# What you need to do
Give back the listing word for word, from top to bottom.

# Record excerpts
= = = = =

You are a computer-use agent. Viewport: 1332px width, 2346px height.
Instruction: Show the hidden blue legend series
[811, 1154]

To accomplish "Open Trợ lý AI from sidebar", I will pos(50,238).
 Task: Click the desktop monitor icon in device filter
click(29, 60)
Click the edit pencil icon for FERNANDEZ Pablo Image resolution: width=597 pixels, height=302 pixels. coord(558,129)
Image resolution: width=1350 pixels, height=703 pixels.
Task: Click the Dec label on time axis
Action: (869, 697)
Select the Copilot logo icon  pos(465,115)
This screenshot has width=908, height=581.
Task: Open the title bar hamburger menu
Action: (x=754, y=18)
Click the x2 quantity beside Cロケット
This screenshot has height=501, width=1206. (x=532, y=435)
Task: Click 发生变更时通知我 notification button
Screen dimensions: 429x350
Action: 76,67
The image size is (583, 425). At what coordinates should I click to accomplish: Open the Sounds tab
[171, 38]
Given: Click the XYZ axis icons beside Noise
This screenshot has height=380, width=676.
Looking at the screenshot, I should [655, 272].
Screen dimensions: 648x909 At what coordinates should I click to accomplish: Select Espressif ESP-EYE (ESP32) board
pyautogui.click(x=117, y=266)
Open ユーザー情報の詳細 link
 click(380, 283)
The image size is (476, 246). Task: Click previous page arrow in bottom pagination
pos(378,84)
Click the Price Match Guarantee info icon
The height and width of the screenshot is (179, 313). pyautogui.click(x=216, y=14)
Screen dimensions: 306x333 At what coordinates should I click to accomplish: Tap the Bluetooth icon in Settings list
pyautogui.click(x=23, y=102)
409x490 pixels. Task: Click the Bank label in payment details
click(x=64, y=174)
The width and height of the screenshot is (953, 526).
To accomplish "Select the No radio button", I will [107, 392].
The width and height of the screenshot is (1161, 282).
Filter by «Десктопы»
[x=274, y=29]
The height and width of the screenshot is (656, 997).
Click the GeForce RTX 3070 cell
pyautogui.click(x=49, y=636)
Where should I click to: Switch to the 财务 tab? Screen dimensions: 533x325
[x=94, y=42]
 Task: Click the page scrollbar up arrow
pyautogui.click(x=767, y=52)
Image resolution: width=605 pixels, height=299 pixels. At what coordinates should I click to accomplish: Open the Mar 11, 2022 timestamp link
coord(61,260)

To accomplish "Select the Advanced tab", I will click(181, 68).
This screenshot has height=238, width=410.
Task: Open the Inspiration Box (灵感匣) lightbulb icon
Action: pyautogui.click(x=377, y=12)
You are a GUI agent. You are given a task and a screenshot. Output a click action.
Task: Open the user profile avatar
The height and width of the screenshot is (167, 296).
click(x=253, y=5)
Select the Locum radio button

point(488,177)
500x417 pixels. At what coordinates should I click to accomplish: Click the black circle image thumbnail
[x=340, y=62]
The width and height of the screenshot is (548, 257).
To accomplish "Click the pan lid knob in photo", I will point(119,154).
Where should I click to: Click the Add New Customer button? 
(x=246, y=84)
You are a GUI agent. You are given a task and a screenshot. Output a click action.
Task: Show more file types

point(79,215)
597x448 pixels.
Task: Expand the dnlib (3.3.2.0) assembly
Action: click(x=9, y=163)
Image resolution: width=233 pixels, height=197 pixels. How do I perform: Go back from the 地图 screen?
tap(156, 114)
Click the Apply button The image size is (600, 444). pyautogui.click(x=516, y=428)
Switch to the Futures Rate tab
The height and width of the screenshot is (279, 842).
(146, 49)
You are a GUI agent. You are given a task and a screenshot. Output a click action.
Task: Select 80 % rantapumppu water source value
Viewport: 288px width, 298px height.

= = = = =

# Task answer
You are a computer-use agent. Viewport: 1332px width, 2346px height.
Instruction: Show the hidden blue legend series
[811, 1154]

To accomplish "Open Trợ lý AI from sidebar", I will pos(50,238).
 Task: Click the desktop monitor icon in device filter
click(29, 60)
Click the edit pencil icon for FERNANDEZ Pablo Image resolution: width=597 pixels, height=302 pixels. coord(558,129)
Image resolution: width=1350 pixels, height=703 pixels.
Task: Click the Dec label on time axis
Action: (869, 697)
Select the Copilot logo icon  pos(465,115)
This screenshot has width=908, height=581.
Task: Open the title bar hamburger menu
Action: (x=754, y=18)
Click the x2 quantity beside Cロケット
This screenshot has height=501, width=1206. (x=532, y=435)
Task: Click 发生变更时通知我 notification button
Screen dimensions: 429x350
Action: 76,67
The image size is (583, 425). At what coordinates should I click to accomplish: Open the Sounds tab
[171, 38]
Given: Click the XYZ axis icons beside Noise
This screenshot has height=380, width=676.
Looking at the screenshot, I should [655, 272].
Screen dimensions: 648x909 At what coordinates should I click to accomplish: Select Espressif ESP-EYE (ESP32) board
pyautogui.click(x=117, y=266)
Open ユーザー情報の詳細 link
 click(380, 283)
The image size is (476, 246). Task: Click previous page arrow in bottom pagination
pos(378,84)
Click the Price Match Guarantee info icon
The height and width of the screenshot is (179, 313). pyautogui.click(x=216, y=14)
Screen dimensions: 306x333 At what coordinates should I click to accomplish: Tap the Bluetooth icon in Settings list
pyautogui.click(x=23, y=102)
409x490 pixels. Task: Click the Bank label in payment details
click(x=64, y=174)
The width and height of the screenshot is (953, 526).
To accomplish "Select the No radio button", I will [107, 392].
The width and height of the screenshot is (1161, 282).
Filter by «Десктопы»
[x=274, y=29]
The height and width of the screenshot is (656, 997).
Click the GeForce RTX 3070 cell
pyautogui.click(x=49, y=636)
Where should I click to: Switch to the 财务 tab? Screen dimensions: 533x325
[x=94, y=42]
 Task: Click the page scrollbar up arrow
pyautogui.click(x=767, y=52)
Image resolution: width=605 pixels, height=299 pixels. At what coordinates should I click to accomplish: Open the Mar 11, 2022 timestamp link
coord(61,260)

To accomplish "Select the Advanced tab", I will click(181, 68).
This screenshot has height=238, width=410.
Task: Open the Inspiration Box (灵感匣) lightbulb icon
Action: pyautogui.click(x=377, y=12)
You are a GUI agent. You are given a task and a screenshot. Output a click action.
Task: Open the user profile avatar
The height and width of the screenshot is (167, 296).
click(x=253, y=5)
Select the Locum radio button

point(488,177)
500x417 pixels. At what coordinates should I click to accomplish: Click the black circle image thumbnail
[x=340, y=62]
The width and height of the screenshot is (548, 257).
To accomplish "Click the pan lid knob in photo", I will point(119,154).
Where should I click to: Click the Add New Customer button? 
(x=246, y=84)
You are a GUI agent. You are given a task and a screenshot. Output a click action.
Task: Show more file types

point(79,215)
597x448 pixels.
Task: Expand the dnlib (3.3.2.0) assembly
Action: click(x=9, y=163)
Image resolution: width=233 pixels, height=197 pixels. How do I perform: Go back from the 地图 screen?
tap(156, 114)
Click the Apply button The image size is (600, 444). pyautogui.click(x=516, y=428)
Switch to the Futures Rate tab
The height and width of the screenshot is (279, 842).
(146, 49)
You are a GUI agent. You are given a task and a screenshot. Output a click action.
Task: Select 80 % rantapumppu water source value
Viewport: 288px width, 298px height.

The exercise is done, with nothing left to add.